There are insights that come with every inconvenience. And I’m reminded of a big one in the midst of my neediness:
People who truly care about you stick with you when you have nothing to offer in return.
False friends hang around as long as they perceive that you can add value to their lives. True friends stay around when you can’t.
I was doing pretty well holding it together after my sister died. When someone goes before we think it’s their time, people who call with condolences are often the ones who need the support. I found myself comforting many who had reached out to comfort me. My wife tells me that this is the way I’m wired. I deflect help and feel more comfortable being the empathizer.
So I was under emotional control the day of her memorial service… until Steve Schram walked into the church.
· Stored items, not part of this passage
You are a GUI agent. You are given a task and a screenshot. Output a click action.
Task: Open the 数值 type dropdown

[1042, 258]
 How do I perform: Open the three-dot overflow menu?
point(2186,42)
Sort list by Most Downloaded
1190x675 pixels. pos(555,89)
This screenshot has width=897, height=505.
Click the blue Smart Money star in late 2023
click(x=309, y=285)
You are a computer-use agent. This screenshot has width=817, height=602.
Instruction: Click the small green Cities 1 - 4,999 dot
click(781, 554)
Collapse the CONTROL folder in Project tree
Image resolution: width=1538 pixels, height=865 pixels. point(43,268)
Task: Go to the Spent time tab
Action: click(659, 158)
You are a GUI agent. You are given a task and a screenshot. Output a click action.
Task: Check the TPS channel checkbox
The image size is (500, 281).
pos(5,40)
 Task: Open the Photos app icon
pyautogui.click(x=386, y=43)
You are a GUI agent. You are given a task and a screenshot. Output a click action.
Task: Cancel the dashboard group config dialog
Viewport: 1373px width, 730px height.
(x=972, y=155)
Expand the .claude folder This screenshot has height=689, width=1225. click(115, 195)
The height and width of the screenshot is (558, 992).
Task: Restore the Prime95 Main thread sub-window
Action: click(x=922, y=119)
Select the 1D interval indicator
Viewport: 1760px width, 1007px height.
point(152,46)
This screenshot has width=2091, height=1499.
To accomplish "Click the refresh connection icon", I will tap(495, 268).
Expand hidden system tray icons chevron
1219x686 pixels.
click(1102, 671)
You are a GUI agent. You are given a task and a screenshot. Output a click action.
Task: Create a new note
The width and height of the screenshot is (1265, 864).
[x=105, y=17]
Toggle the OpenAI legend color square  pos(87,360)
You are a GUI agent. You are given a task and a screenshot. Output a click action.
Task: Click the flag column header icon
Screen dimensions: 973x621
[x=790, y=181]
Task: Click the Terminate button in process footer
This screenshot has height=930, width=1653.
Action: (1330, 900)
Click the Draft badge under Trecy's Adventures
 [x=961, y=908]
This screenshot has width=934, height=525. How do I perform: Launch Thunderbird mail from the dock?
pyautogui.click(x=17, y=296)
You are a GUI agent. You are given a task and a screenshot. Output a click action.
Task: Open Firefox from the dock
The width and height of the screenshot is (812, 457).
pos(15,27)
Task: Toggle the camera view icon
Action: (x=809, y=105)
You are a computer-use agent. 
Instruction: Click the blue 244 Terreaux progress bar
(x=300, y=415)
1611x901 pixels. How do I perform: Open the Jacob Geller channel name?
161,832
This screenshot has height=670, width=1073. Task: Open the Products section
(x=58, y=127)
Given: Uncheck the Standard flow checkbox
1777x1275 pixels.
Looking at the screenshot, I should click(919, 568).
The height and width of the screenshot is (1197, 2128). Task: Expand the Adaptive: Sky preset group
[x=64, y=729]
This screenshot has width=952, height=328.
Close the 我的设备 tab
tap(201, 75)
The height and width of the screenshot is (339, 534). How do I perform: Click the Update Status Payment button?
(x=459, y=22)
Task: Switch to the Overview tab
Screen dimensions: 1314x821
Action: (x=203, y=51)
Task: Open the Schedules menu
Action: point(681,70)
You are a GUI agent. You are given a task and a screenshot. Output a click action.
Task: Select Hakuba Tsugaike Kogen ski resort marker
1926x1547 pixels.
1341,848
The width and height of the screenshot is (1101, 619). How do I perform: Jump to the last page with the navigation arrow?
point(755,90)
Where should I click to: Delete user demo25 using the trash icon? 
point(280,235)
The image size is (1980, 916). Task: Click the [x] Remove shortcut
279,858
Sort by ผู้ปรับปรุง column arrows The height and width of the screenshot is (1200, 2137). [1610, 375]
I wasn’t expecting anyone from our Big Chill group to be there. They had all called. We had wonderful conversations. Most had known Judy. Now that I was the only surviving member of our immediate family, my treasured extended family reminded me that I wasn’t alone.
But comprehending the incredible expense and effort Steve went through to be with us for a couple of hours ripped away my shields. It reminded me of one of my favorite maxims:
The smallest act of kindness can have the biggest impact.
Of course, Colleen reminded me that I had been there for him and for dozens of others at times like this. But the sheer power of the gift of his presence hit me right between the eyes.
I began to inventory the people who had been steadfast in keeping in touch over that week from hell. I hadn’t always had time to respond. But that didn’t matter. Their simple act of engagement was healing, therapeutic, appreciated.
There were many. And I realized again that..
It is in our darkest hours where those who care shine brightest.
They remind you that you are important, worthy, valued. They inspire you to pick up the pieces and start building again with what you have left. Their willingness to be vulnerable and human reminds you that it’s OK to be vulnerable and human, too.
They are carrying their own burdens, often below the surface where most can’t see them. But they intuitively know and practice this fundamental truth:
Helping others is the best way to heal.
Negative experiences are realities of life. They are opportunities to grow and learn; to show the world that you can rise from the ashes and fly higher.
But they still suck.
I would rather be the healer than live among the hurt. Seeing people I care about engaging when the kryptonite of life saps my strength recharges my spirit. If you’re one of those amazing souls, thank you, from the bottom of my heart.
You remind me that giving equally enriches, heals and renews both the recipient and the giver.